Now we substitute the result from the previous step back into the expression and solve the part within the curly braces: $$\left\{\frac{7}{8}+\frac{9}{56}\right\}$$
To add these fractions, we find a common denominator. The least common multiple of 8 and 56 is 56 (since $$8 \times 7 = 56$$).
Convert the fraction $$\frac{7}{8}$$ to an equivalent fraction with a denominator of 56:
$$\frac{7}{8} = \frac{7 \times 7}{8 \times 7} = \frac{49}{56}$$
Now add the fractions:
$$\frac{49}{56} + \frac{9}{56} = \frac{49 + 9}{56} = \frac{58}{56}$$
We can simplify this fraction by dividing both the numerator and the denominator by their greatest common divisor, which is 2:
$$\frac{58 \div 2}{56 \div 2} = \frac{29}{28}$$

**step4** Solving the square brackets

Next, we substitute the result from the previous step into the expression and solve the part within the square brackets: $$\left[\frac{6}{7}+\frac{29}{28}\right]$$
To add these fractions, we find a common denominator. The least common multiple of 7 and 28 is 28 (since $$7 \times 4 = 28$$).
Convert the fraction $$\frac{6}{7}$$ to an equivalent fraction with a denominator of 28:
$$\frac{6}{7} = \frac{6 \times 4}{7 \times 4} = \frac{24}{28}$$
Now add the fractions:
$$\frac{24}{28} + \frac{29}{28} = \frac{24 + 29}{28} = \frac{53}{28}$$

**step5** Performing the final addition

Finally, we substitute the result from the square brackets back into the original expression and perform the last addition: $$\frac{1}{2}+\frac{53}{28}$$
To add these fractions, we find a common denominator.

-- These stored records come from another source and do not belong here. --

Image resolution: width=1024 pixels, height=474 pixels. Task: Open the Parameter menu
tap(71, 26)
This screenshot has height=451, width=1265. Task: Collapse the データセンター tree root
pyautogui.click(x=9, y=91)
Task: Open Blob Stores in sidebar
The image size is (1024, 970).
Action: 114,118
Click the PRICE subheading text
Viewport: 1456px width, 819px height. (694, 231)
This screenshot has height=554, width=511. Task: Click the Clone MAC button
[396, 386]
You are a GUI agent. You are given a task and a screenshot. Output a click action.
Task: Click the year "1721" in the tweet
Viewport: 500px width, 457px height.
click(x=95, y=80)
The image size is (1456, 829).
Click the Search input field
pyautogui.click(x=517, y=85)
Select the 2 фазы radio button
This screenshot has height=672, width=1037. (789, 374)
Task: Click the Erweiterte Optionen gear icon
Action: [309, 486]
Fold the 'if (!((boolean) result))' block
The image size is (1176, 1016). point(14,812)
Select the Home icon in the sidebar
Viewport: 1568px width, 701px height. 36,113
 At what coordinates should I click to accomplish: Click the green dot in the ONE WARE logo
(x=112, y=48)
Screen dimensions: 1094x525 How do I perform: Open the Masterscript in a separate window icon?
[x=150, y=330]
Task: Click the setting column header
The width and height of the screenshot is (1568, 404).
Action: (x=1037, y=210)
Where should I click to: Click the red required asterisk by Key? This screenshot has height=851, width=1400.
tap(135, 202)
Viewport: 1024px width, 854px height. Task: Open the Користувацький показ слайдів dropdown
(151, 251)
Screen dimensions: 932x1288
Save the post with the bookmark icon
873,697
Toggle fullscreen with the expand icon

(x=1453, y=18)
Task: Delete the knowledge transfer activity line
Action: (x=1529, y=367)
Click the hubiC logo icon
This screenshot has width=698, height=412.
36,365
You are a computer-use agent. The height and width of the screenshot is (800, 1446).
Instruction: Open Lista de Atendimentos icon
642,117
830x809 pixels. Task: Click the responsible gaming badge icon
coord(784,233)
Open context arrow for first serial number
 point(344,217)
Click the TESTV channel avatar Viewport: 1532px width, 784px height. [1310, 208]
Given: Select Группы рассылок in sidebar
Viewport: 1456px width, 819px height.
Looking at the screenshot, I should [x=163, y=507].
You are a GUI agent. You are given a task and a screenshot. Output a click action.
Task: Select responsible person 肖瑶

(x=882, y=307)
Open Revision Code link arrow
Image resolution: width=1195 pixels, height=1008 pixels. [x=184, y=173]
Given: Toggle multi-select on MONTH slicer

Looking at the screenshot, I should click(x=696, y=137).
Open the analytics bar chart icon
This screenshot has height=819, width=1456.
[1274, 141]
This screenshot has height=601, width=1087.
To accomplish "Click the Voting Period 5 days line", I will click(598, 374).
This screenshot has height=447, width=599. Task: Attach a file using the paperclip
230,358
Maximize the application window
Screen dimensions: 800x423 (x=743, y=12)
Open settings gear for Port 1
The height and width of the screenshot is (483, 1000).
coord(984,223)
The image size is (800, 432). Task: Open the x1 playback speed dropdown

The least common multiple of 2 and 28 is 28 (since $$2 \times 14 = 28$$).
Convert the fraction $$\frac{1}{2}$$ to an equivalent fraction with a denominator of 28:
$$\frac{1}{2} = \frac{1 \times 14}{2 \times 14} = \frac{14}{28}$$
Now add the fractions:
$$\frac{14}{28} + \frac{53}{28} = \frac{14 + 53}{28} = \frac{67}{28}$$